What you should do:
Up to and including the line with "Viewport: 931px width, 428px height.", please set down the entries below exactly, starting from the first line.

*** Records to process ***

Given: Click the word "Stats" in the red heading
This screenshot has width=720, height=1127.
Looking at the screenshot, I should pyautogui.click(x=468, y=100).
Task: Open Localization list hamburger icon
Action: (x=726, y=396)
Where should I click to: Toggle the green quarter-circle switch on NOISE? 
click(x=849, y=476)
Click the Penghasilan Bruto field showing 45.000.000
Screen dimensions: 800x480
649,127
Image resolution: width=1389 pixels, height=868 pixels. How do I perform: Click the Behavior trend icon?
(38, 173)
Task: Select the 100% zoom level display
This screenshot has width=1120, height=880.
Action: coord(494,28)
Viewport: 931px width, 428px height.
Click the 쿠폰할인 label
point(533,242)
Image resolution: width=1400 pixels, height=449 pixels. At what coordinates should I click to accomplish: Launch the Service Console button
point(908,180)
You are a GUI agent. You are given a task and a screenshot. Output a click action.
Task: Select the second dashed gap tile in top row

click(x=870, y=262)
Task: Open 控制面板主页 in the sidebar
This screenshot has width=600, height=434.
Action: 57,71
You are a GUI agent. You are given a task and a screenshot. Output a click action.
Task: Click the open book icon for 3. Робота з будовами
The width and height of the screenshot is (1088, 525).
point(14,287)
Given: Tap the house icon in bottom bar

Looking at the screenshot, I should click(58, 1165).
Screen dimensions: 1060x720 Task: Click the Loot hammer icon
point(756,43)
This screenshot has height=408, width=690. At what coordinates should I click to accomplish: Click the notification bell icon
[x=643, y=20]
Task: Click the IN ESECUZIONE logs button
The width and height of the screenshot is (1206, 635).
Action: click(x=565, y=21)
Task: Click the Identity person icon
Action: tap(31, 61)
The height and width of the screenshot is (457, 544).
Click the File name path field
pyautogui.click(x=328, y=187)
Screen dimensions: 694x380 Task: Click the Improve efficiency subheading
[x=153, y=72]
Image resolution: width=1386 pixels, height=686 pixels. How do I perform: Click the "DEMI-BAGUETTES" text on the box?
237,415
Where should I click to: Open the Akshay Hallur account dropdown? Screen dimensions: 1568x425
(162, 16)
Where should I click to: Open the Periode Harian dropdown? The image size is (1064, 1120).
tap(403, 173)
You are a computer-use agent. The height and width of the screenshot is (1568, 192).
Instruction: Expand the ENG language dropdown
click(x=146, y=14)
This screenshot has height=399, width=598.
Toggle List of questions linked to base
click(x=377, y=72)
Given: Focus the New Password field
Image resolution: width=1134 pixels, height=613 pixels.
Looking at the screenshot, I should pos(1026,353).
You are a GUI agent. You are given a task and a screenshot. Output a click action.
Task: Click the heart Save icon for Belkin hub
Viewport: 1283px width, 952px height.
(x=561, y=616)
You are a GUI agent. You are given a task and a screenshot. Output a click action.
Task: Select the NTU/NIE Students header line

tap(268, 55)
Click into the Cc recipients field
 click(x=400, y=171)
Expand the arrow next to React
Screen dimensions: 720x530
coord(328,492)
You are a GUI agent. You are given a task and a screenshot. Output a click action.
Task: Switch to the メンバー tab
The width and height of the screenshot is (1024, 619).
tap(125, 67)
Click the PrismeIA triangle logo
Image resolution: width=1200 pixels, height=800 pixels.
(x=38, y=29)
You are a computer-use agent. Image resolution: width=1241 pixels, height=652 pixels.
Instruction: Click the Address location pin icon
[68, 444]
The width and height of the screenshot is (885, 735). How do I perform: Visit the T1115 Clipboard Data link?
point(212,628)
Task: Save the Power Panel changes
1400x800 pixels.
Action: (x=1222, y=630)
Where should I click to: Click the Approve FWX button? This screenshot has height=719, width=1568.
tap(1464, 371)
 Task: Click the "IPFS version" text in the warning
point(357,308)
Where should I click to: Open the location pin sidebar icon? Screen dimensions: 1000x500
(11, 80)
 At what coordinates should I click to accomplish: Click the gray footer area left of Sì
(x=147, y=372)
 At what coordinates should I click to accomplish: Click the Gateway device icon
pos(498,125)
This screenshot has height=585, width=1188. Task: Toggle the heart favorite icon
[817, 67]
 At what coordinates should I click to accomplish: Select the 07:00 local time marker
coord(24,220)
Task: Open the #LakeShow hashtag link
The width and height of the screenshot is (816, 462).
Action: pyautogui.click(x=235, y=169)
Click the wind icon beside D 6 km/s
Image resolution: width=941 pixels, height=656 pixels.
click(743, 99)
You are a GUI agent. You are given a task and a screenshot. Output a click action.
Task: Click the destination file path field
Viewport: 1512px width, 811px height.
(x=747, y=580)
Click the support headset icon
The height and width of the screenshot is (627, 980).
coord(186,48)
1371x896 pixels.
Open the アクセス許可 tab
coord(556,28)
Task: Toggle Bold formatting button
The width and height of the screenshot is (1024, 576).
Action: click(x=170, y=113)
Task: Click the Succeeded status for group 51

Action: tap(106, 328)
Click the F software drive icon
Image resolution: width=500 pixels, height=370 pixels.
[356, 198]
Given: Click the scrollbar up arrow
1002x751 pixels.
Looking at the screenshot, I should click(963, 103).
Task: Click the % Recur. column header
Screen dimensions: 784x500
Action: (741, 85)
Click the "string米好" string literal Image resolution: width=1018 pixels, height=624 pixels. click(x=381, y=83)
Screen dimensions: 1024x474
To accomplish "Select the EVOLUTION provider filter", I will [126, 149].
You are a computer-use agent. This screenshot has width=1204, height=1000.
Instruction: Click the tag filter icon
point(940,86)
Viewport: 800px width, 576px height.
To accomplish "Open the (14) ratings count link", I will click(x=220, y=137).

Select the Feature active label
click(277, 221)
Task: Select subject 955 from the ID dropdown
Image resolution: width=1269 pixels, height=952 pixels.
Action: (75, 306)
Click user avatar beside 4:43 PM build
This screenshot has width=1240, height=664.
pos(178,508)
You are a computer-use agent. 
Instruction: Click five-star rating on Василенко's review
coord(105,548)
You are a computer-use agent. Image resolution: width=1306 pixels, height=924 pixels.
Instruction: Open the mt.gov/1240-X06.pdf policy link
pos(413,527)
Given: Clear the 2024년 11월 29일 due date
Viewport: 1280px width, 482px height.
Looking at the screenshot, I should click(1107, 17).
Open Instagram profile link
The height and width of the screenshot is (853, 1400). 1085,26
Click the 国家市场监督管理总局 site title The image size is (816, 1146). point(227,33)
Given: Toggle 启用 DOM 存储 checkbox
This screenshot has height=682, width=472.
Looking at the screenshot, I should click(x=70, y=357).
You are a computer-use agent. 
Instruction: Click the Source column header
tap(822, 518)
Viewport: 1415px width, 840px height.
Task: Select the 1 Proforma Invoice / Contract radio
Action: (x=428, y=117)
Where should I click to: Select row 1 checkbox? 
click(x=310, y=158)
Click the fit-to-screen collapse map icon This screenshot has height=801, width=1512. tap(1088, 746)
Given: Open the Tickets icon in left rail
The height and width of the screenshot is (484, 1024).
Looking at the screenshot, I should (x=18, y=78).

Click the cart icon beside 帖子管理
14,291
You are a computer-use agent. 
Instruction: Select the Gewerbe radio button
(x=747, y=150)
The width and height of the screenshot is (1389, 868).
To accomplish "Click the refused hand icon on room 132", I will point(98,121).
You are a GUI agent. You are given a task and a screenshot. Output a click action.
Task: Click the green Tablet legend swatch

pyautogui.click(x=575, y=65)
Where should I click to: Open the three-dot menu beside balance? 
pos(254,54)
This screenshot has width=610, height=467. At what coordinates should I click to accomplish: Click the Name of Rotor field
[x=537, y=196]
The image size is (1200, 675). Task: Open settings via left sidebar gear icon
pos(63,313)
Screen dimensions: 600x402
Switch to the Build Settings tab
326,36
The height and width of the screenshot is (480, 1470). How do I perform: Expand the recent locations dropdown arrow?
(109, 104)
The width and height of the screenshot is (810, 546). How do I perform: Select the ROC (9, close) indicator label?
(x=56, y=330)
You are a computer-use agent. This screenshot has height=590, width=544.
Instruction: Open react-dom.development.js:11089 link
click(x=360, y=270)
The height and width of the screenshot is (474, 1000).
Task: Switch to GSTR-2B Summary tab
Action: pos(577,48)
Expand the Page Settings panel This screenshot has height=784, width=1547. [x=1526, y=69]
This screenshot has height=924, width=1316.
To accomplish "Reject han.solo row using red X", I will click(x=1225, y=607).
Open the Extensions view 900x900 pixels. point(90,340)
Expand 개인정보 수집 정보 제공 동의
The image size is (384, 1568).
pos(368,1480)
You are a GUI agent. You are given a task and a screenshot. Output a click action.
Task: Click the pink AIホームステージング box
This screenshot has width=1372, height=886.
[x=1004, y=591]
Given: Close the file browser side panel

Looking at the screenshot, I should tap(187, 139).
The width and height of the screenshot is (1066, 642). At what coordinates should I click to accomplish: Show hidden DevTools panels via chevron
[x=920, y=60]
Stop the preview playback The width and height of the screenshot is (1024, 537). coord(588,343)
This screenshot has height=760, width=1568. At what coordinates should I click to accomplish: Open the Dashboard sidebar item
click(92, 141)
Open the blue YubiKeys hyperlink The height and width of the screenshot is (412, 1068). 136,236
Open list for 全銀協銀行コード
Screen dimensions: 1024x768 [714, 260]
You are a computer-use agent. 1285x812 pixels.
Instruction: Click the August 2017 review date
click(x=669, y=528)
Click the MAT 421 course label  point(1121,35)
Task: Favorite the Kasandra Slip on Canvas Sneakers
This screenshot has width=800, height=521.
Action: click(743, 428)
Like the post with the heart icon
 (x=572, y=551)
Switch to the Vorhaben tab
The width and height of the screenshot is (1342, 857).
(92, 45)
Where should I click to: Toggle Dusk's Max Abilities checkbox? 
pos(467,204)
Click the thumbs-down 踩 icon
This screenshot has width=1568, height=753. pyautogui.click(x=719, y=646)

*** End of Records to process ***

Expected output:
Given: Click the word "Stats" in the red heading
This screenshot has width=720, height=1127.
Looking at the screenshot, I should pyautogui.click(x=468, y=100).
Task: Open Localization list hamburger icon
Action: (x=726, y=396)
Where should I click to: Toggle the green quarter-circle switch on NOISE? 
click(x=849, y=476)
Click the Penghasilan Bruto field showing 45.000.000
Screen dimensions: 800x480
649,127
Image resolution: width=1389 pixels, height=868 pixels. How do I perform: Click the Behavior trend icon?
(38, 173)
Task: Select the 100% zoom level display
This screenshot has width=1120, height=880.
Action: coord(494,28)
Viewport: 931px width, 428px height.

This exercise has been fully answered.